**ABOUT THIS TASK**. Search the material below for lines containing the string "computer", and copy every one you find.

• • •

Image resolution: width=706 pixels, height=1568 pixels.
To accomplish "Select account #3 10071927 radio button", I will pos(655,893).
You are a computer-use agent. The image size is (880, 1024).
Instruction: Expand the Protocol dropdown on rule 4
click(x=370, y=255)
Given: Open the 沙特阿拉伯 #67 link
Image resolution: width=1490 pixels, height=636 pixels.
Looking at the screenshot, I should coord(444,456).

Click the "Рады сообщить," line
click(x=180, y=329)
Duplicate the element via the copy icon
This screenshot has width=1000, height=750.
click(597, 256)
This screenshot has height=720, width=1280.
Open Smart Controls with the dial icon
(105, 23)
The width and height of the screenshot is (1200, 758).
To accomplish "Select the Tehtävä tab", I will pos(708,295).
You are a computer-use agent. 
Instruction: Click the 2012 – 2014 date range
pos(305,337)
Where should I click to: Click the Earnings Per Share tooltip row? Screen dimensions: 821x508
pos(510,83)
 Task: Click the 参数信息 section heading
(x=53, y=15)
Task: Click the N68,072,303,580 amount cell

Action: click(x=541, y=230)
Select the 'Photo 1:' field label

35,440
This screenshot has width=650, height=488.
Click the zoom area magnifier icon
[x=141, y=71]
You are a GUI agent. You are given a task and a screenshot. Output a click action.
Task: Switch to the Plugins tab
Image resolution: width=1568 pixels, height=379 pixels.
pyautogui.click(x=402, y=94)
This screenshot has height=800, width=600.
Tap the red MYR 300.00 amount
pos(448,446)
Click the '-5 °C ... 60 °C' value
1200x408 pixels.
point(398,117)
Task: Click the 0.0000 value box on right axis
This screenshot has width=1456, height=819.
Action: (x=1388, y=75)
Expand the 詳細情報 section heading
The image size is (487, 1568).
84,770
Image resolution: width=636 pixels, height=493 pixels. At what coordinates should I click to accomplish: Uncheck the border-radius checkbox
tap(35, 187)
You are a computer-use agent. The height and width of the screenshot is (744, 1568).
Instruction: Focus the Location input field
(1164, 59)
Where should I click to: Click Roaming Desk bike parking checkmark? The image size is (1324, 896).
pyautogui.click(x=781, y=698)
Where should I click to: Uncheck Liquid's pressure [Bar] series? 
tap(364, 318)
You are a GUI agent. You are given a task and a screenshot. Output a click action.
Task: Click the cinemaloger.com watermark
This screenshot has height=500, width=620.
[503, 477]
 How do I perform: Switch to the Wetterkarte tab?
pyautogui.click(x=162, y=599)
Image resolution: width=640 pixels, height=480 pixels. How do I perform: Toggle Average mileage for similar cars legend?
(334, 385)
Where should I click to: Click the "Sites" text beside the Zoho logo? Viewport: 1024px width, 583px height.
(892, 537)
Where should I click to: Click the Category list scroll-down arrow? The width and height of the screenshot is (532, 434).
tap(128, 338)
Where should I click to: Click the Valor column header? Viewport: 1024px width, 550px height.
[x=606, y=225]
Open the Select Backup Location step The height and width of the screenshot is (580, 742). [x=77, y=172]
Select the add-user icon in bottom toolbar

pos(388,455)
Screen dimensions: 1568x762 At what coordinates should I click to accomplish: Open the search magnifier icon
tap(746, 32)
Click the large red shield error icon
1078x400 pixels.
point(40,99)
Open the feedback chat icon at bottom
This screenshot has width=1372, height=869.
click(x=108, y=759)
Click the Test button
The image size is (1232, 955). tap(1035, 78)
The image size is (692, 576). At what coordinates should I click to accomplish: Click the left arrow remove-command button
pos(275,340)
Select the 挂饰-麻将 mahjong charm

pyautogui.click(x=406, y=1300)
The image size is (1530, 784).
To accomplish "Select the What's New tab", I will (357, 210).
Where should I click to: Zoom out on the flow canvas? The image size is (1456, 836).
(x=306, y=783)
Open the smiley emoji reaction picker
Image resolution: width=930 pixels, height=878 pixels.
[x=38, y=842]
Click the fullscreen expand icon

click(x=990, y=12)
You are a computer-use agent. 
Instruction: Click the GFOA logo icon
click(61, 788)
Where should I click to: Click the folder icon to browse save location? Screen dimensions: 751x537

• • •

**EXERCISE OUTPUT**.
You are a computer-use agent. The image size is (880, 1024).
You are a computer-use agent. 
You are a computer-use agent. The height and width of the screenshot is (744, 1568).
You are a computer-use agent. 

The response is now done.